The growing trend with the mid-market businesses he serves is increased access, Delaney says, and that is where Acumatica is a perfect fit. Clients can install it on their own servers and host it themselves. Or, they can choose a host company for it if they don’t have their own server. Alternatively, clients can deploy it completely in the cloud. And no matter how Acumatica is deployed, clients can access it over the web whenever they need to, Delaney notes.

“You can basically work anytime, anywhere,” he says. A project manager can access information right from the job site, for example, and approve invoices for the project, or a business owner can access information while traveling.
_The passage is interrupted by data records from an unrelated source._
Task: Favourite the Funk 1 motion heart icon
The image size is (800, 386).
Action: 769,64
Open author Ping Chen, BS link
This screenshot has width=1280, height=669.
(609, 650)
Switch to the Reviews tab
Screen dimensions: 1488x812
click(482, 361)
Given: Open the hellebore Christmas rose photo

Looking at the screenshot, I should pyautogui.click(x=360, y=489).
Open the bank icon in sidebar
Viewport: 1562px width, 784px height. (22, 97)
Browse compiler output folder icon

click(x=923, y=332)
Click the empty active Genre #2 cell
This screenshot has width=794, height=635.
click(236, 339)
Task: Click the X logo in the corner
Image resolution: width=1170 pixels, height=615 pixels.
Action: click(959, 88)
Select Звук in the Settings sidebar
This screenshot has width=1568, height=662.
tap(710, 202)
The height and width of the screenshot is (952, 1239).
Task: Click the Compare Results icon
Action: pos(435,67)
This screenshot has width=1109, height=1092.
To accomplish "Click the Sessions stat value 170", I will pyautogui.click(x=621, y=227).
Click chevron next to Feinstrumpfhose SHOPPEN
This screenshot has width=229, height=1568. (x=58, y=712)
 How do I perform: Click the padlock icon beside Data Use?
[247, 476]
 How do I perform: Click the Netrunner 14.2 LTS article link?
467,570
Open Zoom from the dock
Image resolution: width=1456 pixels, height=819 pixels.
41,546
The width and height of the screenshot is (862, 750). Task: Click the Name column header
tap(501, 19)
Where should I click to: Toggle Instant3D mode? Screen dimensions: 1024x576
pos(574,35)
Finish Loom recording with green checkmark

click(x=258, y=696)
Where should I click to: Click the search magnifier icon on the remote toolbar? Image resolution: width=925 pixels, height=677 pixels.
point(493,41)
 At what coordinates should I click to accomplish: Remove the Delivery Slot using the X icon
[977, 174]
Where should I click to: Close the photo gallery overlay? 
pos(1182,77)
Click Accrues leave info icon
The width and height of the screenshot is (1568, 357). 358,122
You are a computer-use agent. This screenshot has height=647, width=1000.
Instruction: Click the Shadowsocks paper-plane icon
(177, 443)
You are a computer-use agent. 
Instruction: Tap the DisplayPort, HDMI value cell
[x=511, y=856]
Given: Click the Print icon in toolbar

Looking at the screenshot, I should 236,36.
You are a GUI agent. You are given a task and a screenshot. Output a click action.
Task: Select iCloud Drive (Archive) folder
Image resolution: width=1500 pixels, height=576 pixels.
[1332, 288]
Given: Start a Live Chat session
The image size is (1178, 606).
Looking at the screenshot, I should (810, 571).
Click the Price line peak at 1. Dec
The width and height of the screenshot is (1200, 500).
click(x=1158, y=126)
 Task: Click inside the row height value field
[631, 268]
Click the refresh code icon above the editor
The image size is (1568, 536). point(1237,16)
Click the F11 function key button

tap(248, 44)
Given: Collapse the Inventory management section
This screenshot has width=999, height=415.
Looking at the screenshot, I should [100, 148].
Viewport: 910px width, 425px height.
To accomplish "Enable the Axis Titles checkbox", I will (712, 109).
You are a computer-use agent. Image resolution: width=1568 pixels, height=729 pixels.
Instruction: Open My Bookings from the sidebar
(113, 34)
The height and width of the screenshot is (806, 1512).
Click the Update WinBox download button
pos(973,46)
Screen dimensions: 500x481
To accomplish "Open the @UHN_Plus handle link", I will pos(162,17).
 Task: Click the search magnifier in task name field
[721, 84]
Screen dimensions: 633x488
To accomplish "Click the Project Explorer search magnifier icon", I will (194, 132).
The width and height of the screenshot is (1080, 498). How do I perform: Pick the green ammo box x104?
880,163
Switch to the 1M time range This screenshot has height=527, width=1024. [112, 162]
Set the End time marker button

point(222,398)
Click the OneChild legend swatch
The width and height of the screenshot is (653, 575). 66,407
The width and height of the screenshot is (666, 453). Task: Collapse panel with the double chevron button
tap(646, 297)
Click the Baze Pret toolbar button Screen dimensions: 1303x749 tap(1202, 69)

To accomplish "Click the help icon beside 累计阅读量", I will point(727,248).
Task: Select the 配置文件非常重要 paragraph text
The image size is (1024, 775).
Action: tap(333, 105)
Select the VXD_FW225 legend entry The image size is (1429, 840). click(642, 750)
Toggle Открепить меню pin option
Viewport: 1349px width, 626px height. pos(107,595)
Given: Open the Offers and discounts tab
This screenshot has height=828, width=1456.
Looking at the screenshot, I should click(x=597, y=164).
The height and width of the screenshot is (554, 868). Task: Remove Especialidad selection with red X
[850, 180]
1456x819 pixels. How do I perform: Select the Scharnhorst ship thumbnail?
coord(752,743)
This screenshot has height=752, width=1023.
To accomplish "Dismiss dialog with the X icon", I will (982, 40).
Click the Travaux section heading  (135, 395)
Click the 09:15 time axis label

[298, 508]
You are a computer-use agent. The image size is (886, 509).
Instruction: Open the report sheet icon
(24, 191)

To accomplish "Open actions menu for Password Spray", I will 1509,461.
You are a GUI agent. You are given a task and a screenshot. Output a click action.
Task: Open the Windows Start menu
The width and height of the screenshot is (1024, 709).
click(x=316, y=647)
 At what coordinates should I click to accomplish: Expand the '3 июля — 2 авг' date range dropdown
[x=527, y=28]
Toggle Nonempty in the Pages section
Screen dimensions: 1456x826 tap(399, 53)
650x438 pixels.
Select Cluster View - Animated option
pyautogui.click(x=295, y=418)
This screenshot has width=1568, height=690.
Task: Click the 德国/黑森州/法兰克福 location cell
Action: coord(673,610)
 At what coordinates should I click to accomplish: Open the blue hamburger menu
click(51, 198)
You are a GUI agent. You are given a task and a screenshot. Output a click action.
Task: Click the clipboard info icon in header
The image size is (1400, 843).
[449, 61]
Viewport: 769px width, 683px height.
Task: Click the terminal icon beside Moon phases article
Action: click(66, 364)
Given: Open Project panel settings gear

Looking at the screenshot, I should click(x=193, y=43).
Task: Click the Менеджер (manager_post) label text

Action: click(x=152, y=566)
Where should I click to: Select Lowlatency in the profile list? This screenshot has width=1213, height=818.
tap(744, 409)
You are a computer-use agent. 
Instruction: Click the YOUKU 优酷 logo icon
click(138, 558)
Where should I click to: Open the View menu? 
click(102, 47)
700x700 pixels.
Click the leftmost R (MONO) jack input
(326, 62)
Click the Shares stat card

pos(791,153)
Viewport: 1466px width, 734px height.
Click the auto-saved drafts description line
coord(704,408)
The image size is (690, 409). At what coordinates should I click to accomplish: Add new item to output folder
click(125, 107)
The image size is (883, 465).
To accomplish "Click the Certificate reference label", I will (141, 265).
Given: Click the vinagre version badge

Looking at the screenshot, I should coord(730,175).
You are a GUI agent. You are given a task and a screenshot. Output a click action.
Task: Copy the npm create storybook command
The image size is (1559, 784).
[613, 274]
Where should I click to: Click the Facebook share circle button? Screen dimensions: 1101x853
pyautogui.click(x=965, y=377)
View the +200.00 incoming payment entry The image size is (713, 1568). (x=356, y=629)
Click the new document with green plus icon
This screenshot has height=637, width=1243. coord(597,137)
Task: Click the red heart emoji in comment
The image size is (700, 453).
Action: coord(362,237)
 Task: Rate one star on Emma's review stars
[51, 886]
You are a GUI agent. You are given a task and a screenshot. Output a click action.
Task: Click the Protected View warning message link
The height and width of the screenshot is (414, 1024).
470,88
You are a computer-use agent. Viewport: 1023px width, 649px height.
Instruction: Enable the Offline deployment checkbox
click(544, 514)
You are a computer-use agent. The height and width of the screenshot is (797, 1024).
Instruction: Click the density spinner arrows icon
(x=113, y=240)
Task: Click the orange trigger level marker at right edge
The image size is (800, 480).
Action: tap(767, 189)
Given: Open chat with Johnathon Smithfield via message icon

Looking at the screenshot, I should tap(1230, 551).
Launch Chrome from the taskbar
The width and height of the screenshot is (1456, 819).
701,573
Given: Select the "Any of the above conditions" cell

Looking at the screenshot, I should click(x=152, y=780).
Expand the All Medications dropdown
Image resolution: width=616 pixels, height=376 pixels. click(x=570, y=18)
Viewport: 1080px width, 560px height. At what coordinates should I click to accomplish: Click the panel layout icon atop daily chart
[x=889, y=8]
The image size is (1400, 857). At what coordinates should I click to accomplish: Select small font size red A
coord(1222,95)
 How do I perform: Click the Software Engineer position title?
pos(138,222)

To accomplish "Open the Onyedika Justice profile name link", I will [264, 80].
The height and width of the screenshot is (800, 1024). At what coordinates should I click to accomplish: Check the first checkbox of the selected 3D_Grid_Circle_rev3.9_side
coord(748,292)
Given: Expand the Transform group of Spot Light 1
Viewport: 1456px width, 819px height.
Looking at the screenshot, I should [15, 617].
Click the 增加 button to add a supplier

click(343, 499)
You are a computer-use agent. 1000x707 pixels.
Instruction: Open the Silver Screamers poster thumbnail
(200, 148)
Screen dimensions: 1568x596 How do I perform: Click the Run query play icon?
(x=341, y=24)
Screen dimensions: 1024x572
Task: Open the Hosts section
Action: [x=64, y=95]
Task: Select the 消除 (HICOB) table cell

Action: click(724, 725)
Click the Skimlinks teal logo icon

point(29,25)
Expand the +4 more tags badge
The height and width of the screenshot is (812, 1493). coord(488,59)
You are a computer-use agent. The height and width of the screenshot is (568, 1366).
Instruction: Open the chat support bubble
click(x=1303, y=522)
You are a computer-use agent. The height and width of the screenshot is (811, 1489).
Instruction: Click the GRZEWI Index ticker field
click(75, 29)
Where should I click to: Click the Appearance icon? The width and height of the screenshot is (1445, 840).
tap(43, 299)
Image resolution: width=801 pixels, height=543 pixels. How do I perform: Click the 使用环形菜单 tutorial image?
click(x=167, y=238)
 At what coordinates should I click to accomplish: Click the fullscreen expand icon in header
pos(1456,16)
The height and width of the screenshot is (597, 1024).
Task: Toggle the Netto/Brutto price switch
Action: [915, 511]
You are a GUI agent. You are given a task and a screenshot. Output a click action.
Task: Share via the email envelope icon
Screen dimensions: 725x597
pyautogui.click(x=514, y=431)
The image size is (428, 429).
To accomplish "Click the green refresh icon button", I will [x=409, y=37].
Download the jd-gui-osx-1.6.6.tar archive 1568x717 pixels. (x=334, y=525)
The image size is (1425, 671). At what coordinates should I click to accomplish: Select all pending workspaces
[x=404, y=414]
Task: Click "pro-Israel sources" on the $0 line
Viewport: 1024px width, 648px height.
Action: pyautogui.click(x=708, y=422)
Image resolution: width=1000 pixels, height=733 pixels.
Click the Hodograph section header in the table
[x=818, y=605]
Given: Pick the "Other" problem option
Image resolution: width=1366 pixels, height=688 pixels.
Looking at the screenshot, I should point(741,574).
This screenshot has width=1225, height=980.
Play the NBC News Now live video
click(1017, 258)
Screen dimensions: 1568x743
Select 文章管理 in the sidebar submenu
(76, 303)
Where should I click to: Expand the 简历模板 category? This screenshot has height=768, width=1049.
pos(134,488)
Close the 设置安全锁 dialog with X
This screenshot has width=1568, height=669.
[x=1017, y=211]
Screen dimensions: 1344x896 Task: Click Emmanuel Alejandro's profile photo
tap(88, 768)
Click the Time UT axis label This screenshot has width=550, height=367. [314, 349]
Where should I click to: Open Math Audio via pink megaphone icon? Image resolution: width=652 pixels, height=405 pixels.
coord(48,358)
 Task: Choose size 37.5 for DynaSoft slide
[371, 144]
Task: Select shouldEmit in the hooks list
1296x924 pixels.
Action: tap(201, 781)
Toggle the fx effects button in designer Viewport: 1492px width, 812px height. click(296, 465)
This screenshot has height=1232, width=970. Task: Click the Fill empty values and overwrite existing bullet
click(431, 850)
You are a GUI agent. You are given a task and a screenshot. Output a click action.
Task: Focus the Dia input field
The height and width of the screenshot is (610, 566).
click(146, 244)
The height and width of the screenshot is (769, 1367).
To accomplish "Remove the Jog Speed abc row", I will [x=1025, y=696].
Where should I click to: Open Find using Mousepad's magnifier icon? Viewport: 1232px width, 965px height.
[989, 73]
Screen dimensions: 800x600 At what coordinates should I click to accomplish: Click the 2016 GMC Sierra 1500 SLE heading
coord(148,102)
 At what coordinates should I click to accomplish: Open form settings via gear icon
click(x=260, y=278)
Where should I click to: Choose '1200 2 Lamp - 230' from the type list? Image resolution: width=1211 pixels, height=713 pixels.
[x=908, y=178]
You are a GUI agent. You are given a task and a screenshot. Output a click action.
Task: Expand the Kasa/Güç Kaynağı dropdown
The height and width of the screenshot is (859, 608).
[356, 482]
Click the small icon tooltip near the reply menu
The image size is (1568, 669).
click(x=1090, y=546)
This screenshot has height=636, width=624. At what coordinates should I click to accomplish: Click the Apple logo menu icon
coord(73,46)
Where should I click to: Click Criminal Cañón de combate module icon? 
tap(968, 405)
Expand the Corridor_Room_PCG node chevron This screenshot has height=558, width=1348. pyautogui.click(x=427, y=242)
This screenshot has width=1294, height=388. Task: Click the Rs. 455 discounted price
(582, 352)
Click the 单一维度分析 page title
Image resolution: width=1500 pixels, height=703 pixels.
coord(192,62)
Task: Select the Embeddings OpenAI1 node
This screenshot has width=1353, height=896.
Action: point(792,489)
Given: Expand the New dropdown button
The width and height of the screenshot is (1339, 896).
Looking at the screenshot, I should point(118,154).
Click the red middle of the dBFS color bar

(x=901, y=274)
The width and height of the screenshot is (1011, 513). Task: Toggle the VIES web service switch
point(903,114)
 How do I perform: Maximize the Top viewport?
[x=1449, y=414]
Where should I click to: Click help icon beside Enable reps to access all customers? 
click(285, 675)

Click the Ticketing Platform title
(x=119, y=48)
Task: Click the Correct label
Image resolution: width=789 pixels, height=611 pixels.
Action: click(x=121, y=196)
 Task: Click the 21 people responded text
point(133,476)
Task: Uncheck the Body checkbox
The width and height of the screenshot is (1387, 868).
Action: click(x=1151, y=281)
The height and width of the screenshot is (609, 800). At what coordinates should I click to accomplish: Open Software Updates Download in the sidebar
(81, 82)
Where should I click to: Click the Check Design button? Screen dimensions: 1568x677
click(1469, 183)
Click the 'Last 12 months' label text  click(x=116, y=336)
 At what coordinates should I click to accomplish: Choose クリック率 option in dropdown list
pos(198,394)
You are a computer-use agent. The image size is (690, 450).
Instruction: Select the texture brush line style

Overall, Delaney says, people have become more accepting of cloud computing, particularly with products such as Google Docs and Office 365. “They find the cloud less scary,” he says. That bodes well for Polaris and Acumatica, he says, and he expects that his ability to offer clients an array of options, both cloud and non-cloud, will only help his business continue to grow.

Delaney founded Polaris Business Solutions (www.polaris-business.com) in 2007. Prior to that, he worked for DM Systems, Inc., a unit of the accounting firm Dannible & McKee, LLP, which provides ERP systems. At Polaris, his focus is on assisting his clients in selecting, implementing, and optimizing the performance of an accounting system and his services include on-site training as well as remote-access training.